The expression $$8y^3 - 125x^3$$ matches the general form of a "difference of cubes", which is $$a^3 - b^3$$. To factorize it, we need to determine what 'a' and 'b' represent in our specific expression.

**step3** Recalling the difference of cubes identity

The mathematical identity for the difference of cubes states that:
$$a^3 - b^3 = (a - b)(a^2 + ab + b^2)$$.
We will apply this identity by finding the values of 'a' and 'b' from our given expression and then substituting them into the formula.

**step4** Determining the base 'a' for the first term

The first term in our expression is $$8y^3$$. We need to find a value 'a' such that when 'a' is cubed ($$a^3$$), it equals $$8y^3$$.
To find 'a', we think:
- What number, when multiplied by itself three times ($$\text{number} \times \text{number} \times \text{number}$$), gives 8? The answer is 2, because $$2 \times 2 \times 2 = 8$$.
- What variable, when multiplied by itself three times ($$\text{variable} \times \text{variable} \times \text{variable}$$), gives $$y^3$$? The answer is y, because $$y \times y \times y = y^3$$.
So, $$8y^3 = (2y)^3$$. Therefore, our 'a' is $$2y$$.

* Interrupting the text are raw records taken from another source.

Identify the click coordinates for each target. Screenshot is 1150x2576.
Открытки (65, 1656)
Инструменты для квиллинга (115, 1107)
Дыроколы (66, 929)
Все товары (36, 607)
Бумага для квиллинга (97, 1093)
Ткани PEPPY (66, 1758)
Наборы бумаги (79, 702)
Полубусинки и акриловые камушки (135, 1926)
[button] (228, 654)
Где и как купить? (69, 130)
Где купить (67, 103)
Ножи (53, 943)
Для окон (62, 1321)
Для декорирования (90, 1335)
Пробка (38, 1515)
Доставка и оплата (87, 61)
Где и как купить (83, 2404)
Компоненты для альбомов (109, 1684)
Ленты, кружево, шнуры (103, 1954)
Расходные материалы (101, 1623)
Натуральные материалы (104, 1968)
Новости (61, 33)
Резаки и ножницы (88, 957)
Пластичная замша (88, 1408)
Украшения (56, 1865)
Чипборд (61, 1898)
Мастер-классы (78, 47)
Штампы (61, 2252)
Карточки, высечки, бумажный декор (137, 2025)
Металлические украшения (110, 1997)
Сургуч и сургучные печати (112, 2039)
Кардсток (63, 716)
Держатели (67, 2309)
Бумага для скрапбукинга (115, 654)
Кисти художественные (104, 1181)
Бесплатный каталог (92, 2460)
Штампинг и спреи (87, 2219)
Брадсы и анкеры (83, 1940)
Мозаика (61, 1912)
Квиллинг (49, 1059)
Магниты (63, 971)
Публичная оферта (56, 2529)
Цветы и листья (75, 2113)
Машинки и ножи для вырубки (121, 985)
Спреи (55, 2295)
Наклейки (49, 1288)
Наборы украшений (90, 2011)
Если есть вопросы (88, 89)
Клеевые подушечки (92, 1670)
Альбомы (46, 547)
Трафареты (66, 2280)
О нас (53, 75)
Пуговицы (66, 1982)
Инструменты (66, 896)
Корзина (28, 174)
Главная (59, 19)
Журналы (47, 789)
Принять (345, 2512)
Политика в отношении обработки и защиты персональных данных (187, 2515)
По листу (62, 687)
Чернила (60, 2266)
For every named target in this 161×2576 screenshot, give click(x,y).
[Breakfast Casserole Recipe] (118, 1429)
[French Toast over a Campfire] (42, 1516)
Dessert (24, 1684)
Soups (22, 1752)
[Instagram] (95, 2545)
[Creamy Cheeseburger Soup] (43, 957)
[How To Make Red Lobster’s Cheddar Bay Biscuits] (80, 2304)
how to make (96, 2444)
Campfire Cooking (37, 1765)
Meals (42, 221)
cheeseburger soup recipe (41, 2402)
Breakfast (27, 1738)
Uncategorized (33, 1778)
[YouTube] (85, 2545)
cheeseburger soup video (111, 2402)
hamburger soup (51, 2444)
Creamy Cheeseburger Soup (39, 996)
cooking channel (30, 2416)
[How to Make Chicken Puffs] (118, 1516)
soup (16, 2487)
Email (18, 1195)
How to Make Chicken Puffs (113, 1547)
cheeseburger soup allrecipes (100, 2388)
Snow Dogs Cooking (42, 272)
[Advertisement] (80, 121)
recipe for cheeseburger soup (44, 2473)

**step5** Determining the base 'b' for the second term

The second term in our expression is $$125x^3$$. We need to find a value 'b' such that when 'b' is cubed ($$b^3$$), it equals $$125x^3$$.
To find 'b', we think:
- What number, when multiplied by itself three times ($$\text{number} \times \text{number} \times \text{number}$$), gives 125? The answer is 5, because $$5 \times 5 \times 5 = 125$$.
- What variable, when multiplied by itself three times ($$\text{variable} \times \text{variable} \times \text{variable}$$), gives $$x^3$$? The answer is x, because $$x \times x \times x = x^3$$.
So, $$125x^3 = (5x)^3$$. Therefore, our 'b' is $$5x$$.

**step6** Calculating the first factor of the factorization

According to the identity $$a^3 - b^3 = (a - b)(a^2 + ab + b^2)$$, the first factor is $$(a - b)$$.
Using the values we found for 'a' and 'b':
$$a - b = 2y - 5x$$.
This is the first part of our factored expression.

**step7** Calculating the terms for the second factor: $$a^2$$

The second factor in the identity is $$(a^2 + ab + b^2)$$. Let's calculate each term within this factor.
First, calculate $$a^2$$. Since $$a = 2y$$:
$$a^2 = (2y)^2$$
$$(2y)^2 = (2 \times 2) \times (y \times y) = 4y^2$$.
So, the first term for the second factor is $$4y^2$$.

**step8** Calculating the terms for the second factor: $$ab$$

Next, calculate $$ab$$. Since $$a = 2y$$ and $$b = 5x$$:
$$ab = (2y) \times (5x)$$
$$ab = (2 \times 5) \times (y \times x) = 10xy$$.
So, the middle term for the second factor is $$10xy$$.

**step9** Calculating the terms for the second factor: $$b^2$$

Finally, calculate $$b^2$$. Since $$b = 5x$$:
$$b^2 = (5x)^2$$
$$(5x)^2 = (5 \times 5) \times (x \times x) = 25x^2$$.
So, the third term for the second factor is $$25x^2$$.

**step10** Forming the complete second factor

Now we combine the terms we calculated for the second factor:
$$a^2 + ab + b^2 = 4y^2 + 10xy + 25x^2$$.
This is the second part of our factored expression.

**step11** Writing the final factorized expression

By putting together the first factor $$(a - b)$$ and the second factor $$(a^2 + ab + b^2)$$, we obtain the complete factorization of the original expression:
$$8y^3 - 125x^3 = (2y - 5x)(4y^2 + 10xy + 25x^2)$$.